- EXERCISE OBJECTIVE: Would you please copy every line below that includes the string "card"?

(Stored records)
○ ○ ○ ○ ○
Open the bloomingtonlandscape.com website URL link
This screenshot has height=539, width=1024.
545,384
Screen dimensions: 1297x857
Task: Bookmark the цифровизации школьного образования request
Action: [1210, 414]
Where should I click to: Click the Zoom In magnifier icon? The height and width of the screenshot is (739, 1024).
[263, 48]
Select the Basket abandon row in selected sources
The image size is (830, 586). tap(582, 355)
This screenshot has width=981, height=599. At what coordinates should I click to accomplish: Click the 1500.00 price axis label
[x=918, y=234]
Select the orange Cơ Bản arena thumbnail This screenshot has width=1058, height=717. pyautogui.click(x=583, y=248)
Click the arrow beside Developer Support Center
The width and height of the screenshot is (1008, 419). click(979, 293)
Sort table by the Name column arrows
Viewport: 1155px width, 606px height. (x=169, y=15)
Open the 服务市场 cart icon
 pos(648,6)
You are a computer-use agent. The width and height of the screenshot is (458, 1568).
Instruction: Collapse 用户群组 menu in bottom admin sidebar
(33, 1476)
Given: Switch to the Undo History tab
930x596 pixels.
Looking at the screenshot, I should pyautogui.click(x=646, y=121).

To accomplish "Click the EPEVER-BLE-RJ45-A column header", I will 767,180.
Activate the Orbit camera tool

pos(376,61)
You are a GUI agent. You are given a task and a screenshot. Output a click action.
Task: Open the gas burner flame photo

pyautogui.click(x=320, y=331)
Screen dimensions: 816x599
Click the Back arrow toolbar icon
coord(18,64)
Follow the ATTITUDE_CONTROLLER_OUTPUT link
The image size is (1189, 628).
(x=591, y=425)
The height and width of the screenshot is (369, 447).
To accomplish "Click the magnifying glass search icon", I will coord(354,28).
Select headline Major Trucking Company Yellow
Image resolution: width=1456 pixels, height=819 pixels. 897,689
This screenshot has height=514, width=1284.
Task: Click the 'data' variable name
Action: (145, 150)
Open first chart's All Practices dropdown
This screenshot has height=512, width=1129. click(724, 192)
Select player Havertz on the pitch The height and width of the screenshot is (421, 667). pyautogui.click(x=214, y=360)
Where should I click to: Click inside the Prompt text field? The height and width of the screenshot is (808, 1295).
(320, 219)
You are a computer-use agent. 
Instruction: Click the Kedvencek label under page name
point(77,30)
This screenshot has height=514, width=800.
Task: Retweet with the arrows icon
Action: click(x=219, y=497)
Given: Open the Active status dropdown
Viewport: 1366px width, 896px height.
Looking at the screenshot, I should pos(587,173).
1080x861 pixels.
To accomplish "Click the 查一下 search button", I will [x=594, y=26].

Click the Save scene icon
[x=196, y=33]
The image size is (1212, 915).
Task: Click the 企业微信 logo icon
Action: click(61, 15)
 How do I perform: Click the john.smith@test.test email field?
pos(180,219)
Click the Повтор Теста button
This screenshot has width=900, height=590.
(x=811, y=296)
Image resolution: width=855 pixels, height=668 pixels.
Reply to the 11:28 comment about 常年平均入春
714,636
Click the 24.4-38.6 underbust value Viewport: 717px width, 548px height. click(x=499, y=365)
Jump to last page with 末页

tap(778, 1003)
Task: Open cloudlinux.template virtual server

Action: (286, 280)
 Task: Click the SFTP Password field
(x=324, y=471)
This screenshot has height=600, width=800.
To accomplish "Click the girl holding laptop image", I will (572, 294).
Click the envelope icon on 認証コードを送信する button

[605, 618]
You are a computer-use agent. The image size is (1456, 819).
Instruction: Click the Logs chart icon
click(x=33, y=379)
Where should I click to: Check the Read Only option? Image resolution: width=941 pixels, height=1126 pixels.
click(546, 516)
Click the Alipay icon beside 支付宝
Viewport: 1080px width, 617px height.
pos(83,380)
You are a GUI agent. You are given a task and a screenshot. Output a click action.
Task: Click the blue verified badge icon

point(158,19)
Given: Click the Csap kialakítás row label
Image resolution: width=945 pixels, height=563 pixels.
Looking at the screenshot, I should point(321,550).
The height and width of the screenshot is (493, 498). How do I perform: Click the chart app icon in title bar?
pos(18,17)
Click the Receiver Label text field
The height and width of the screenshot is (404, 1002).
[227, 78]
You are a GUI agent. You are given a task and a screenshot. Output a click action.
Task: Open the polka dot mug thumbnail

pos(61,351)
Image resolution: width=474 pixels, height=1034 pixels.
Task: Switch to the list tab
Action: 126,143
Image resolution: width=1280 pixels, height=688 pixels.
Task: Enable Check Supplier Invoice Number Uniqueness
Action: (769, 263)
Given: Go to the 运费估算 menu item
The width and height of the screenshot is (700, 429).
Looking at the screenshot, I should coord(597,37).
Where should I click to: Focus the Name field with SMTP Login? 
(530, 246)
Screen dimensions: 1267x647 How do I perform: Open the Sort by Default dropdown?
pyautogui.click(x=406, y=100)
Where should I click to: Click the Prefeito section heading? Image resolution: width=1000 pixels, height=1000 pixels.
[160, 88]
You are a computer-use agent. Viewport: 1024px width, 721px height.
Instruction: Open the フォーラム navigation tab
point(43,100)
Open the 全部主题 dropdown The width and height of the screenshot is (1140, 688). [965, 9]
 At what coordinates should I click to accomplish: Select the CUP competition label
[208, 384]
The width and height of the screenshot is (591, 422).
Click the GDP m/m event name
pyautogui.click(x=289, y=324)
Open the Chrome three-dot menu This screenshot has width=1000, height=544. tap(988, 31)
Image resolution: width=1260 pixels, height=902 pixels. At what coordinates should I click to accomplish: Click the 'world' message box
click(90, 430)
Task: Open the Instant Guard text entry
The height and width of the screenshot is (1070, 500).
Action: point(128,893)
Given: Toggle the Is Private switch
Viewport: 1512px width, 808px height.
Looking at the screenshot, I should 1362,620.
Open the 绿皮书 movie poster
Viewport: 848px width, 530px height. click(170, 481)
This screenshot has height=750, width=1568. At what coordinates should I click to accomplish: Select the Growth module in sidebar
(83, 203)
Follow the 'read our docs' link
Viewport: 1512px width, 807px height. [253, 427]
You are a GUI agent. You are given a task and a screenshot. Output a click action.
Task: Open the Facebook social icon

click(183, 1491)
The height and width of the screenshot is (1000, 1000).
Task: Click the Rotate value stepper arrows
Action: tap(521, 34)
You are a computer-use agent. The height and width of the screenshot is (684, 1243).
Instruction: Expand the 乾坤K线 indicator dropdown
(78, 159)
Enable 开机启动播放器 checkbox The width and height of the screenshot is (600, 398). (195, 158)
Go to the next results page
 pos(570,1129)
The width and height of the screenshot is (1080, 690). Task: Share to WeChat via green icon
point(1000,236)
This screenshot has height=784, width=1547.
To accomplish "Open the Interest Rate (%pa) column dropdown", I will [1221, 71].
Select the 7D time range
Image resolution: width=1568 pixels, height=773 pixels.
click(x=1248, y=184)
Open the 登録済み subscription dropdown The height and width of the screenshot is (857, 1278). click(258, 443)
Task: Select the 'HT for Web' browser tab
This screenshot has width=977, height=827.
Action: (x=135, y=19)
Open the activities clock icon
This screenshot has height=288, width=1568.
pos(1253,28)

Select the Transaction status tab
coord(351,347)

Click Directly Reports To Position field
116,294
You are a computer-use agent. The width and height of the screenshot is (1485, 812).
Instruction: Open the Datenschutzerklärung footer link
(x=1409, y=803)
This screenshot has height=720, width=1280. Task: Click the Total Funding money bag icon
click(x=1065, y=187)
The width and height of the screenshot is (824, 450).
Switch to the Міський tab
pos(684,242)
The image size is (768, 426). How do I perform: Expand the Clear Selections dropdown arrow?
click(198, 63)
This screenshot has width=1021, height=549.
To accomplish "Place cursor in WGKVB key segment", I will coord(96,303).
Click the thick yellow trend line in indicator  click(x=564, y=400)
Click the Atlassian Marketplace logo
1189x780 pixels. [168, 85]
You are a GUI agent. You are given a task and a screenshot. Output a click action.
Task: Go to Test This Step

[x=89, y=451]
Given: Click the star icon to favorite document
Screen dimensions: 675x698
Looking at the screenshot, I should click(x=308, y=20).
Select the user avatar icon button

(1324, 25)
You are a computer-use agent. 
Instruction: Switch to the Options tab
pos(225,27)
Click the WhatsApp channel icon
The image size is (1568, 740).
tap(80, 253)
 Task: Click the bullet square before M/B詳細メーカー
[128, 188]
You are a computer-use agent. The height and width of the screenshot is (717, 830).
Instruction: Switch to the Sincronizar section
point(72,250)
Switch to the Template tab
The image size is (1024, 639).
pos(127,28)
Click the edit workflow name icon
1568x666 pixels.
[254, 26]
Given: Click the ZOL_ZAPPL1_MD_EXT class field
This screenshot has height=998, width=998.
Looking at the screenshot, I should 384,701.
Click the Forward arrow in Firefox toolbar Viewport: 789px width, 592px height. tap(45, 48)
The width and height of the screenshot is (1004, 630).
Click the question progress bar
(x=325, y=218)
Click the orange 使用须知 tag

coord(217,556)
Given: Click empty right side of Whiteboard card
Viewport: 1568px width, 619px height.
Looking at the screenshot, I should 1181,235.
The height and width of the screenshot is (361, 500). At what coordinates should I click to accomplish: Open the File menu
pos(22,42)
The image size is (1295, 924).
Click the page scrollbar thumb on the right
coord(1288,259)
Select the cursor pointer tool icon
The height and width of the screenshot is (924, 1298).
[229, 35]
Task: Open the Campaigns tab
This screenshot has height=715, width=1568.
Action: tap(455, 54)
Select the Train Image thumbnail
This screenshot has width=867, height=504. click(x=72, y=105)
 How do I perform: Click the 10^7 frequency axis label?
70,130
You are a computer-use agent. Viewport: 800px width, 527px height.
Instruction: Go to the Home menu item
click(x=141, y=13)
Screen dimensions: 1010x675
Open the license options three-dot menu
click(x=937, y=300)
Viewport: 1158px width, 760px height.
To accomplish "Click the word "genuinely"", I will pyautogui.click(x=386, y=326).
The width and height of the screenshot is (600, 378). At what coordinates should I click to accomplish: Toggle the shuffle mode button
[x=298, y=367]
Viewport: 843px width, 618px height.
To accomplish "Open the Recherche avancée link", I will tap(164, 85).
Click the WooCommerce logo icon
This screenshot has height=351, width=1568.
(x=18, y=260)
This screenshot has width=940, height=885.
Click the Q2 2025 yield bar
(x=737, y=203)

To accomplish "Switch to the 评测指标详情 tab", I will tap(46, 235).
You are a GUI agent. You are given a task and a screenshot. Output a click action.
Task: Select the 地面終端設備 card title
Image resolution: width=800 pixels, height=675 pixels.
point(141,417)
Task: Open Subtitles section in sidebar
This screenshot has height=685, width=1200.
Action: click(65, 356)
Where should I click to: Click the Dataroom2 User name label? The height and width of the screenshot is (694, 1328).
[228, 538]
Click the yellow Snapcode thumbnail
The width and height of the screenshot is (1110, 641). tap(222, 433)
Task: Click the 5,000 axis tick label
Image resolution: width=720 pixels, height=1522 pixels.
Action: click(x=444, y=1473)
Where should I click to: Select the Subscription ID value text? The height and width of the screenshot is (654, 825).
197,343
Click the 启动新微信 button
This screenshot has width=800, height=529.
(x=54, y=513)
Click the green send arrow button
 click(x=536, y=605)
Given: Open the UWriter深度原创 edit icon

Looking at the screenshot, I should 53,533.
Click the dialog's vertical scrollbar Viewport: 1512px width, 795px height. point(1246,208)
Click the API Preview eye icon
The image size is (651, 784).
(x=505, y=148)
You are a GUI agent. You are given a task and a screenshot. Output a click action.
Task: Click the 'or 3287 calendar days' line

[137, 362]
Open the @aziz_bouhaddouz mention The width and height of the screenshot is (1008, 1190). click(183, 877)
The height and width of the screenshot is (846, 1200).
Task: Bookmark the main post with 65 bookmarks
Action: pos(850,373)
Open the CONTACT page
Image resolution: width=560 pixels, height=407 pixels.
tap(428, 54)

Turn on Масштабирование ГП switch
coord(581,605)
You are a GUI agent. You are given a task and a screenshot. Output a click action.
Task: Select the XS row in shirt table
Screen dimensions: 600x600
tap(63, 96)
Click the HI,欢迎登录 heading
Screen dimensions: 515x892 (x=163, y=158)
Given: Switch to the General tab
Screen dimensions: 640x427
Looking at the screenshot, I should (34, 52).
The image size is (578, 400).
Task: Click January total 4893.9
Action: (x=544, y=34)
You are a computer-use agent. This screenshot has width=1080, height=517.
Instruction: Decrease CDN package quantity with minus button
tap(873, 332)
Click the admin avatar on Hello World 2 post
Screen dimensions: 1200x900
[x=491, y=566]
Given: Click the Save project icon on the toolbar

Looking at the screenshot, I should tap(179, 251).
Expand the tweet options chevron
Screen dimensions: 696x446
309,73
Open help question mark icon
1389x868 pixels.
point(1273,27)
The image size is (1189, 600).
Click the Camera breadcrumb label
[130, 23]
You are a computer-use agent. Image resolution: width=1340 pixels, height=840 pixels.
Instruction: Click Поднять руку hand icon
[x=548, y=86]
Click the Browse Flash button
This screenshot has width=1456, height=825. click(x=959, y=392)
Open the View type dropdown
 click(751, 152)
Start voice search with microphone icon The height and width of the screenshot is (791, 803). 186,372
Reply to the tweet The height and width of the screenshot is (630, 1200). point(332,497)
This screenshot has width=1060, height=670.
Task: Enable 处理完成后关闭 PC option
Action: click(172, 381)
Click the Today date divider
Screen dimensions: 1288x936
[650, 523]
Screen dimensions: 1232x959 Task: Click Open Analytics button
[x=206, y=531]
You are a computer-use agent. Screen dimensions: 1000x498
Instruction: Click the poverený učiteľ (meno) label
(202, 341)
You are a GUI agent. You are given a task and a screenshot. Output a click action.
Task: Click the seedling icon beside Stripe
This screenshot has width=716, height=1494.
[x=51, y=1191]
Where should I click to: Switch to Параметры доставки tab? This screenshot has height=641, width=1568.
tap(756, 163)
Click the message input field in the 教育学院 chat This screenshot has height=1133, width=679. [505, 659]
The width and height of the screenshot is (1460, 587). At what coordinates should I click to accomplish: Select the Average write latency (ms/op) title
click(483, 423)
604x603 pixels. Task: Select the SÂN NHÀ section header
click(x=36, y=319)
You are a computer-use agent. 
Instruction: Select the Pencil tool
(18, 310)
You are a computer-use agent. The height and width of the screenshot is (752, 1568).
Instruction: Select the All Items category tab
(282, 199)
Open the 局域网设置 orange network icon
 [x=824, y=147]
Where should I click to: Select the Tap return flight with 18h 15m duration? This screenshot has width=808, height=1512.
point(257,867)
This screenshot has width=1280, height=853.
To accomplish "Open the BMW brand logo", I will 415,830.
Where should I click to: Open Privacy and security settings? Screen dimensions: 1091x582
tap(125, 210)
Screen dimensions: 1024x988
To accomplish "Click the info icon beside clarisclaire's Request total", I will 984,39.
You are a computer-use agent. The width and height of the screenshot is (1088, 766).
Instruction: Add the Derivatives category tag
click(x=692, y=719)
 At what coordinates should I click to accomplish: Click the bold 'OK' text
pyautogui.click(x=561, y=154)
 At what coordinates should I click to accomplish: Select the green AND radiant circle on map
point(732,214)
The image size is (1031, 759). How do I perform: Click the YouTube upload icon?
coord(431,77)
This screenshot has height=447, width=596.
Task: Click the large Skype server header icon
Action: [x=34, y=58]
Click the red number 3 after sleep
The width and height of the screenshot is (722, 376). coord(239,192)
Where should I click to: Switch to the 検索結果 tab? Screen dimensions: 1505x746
○ ○ ○ ○ ○
- ANSWER TO THE PROBLEM:
Given: Click empty right side of Whiteboard card
Task: Select the 地面終端設備 card title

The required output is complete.